The Visibility of A Pious Public - Rianne Kartikasari Subijanto

Di beberapa tahun belakangan, Indonesia selepas era Soeharto, diskursus terkait kesalehan Islam muncul di berbagai media: lagu rock, serial drama, film, juga majalah Islam untuk anak muda. Dari selebriti, elite politik, hingga bencana menggunakan kata-kata Islam. Saluran TV Islam juga diluncrkan, selebriti dengan gaya Islamnya yang berbeda juga muncul, toko Muslim menjamur.

Paper ini bertujuan untuk menyelidiki bagaimana budaya kesalehan populer membentuk dan dibentuk oleh publik. Paper ini fokus pada beberapa serial melodrama sebagai studi kasus. Serial ini memiliki berbagai episode, dengan berbagai bagian: awalan, tengah, dan akhir. Seperti serial Hidayah, yang mengandung berbagai bentuk cerita, di antaranya hukuman Tuhan kepada seorang perempuan tunasusila, atau perempuan cantik dengan hati busuk. Setiap cerita menjadi 1 episode, dan serial ini juga berhubungan dengan episode-episode yang berbeda ini.

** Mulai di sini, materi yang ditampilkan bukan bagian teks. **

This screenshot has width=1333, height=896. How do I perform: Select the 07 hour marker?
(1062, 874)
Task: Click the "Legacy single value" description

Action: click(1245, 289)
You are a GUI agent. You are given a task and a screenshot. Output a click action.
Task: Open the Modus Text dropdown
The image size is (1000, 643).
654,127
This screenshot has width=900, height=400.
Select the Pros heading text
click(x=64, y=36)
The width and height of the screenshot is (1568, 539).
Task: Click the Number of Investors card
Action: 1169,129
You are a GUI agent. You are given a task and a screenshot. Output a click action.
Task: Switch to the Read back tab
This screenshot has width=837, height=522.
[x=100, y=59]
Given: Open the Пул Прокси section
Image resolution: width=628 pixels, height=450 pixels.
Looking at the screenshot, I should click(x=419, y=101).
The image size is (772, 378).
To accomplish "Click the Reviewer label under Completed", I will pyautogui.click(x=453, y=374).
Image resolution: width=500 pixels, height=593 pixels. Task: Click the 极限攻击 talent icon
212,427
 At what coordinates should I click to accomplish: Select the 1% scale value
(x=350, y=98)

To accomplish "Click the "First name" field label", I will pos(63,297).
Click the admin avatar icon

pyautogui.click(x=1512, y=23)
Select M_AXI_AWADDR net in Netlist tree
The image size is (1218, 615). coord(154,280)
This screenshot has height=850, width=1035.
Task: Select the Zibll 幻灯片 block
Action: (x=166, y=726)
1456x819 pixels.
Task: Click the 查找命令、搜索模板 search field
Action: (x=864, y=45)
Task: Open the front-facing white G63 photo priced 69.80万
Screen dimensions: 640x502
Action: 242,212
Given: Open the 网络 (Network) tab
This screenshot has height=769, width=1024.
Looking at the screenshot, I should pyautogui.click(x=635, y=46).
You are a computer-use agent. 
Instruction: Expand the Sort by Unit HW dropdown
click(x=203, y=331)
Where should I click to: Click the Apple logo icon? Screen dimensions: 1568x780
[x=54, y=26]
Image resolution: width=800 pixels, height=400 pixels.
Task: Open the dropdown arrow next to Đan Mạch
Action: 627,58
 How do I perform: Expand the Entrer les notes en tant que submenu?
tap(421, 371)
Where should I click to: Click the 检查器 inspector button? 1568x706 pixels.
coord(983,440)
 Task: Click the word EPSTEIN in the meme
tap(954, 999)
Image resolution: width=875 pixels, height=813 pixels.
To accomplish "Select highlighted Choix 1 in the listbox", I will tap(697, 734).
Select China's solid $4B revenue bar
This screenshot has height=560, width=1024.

Dengan melihat serial melodrama sebagai suatu produk budaya, Rianne menanyakan: Kesalehan Islam macam apa yang dipertunjukkan melalui serial drama tersebut? Bagaimana melodrama membentuk atau merancang kembali kesalehan Islam di publik? Dan tak kalah penting, apakah hal itu menunjukkan kepada kita tentang posisi budaya dan politik Indonesia hubungannya dengan modernitas, sekularisme, dan globalisasi? Rianne memulai diskusinya dengan gambaran singkat proliferasi budaya kesalehan ini berjalan. Kemudian mengkonseptualisasikannya dengan teori di dalam analisis.

Indonesia dengan jumlah Muslim terbesar di dunia, politik Islam tidak bisa dilepaskan dengan mudah. Selama masa Soeharto, gerakan Islam dan kelompoknya selalu dipolitisasi. Terkadang diberikan privilese, simbol Islam seperti kerudung menjadi memungkinkan adanya penghidupan kembali nilai-nilai Islam di Indonesia. Rianne membagi kebangkitan Islam ini ke dalam fase yang berbeda. Pada fase reformasi gerakan Islam ini muncul untuk menciptakan politik pluralis warga negara. Sehingga muncul kelompok, partai, dan media dengan agenda Islam (yang fokus pada pembangunan kenegaraan).

Fase berikutnya ada citra jihad dan kekerasan Islam, yang muncul dengan adanya konflik etnis di Maluku, antara kelompok Nasrani dan Muslim. Meskipun konflik antar-agama ini menjadi sub bagian saja, wajah Islam perlahan mulai berubah di tingkat yang lebih luas. Ini ditandai dengan populernya budaya kesalehan di media bahkan telah dimulai selama konflik terjadi. Ini juga berkaitan pula dengan tragedi 9/11 ini Amerika, perang antara Afganistan dan Irak, ditambah memburuknya konflik Israel dan Palestina menjadi sebab adanya solidaritas keagamaan. Ini muncul juga karena kondisi bencana seperti tsunai, gempa, longsor di berbagai daerah dengan diadakannya Dzikir Akbar akibat di beberapa saluran TV. Salah satu wacana yang berkembang, bencana ini ada karena negara ini dihukum karena korupsi. Sehingga muncul solusi bahwa masyarakat harus kembali kepada Tuhan.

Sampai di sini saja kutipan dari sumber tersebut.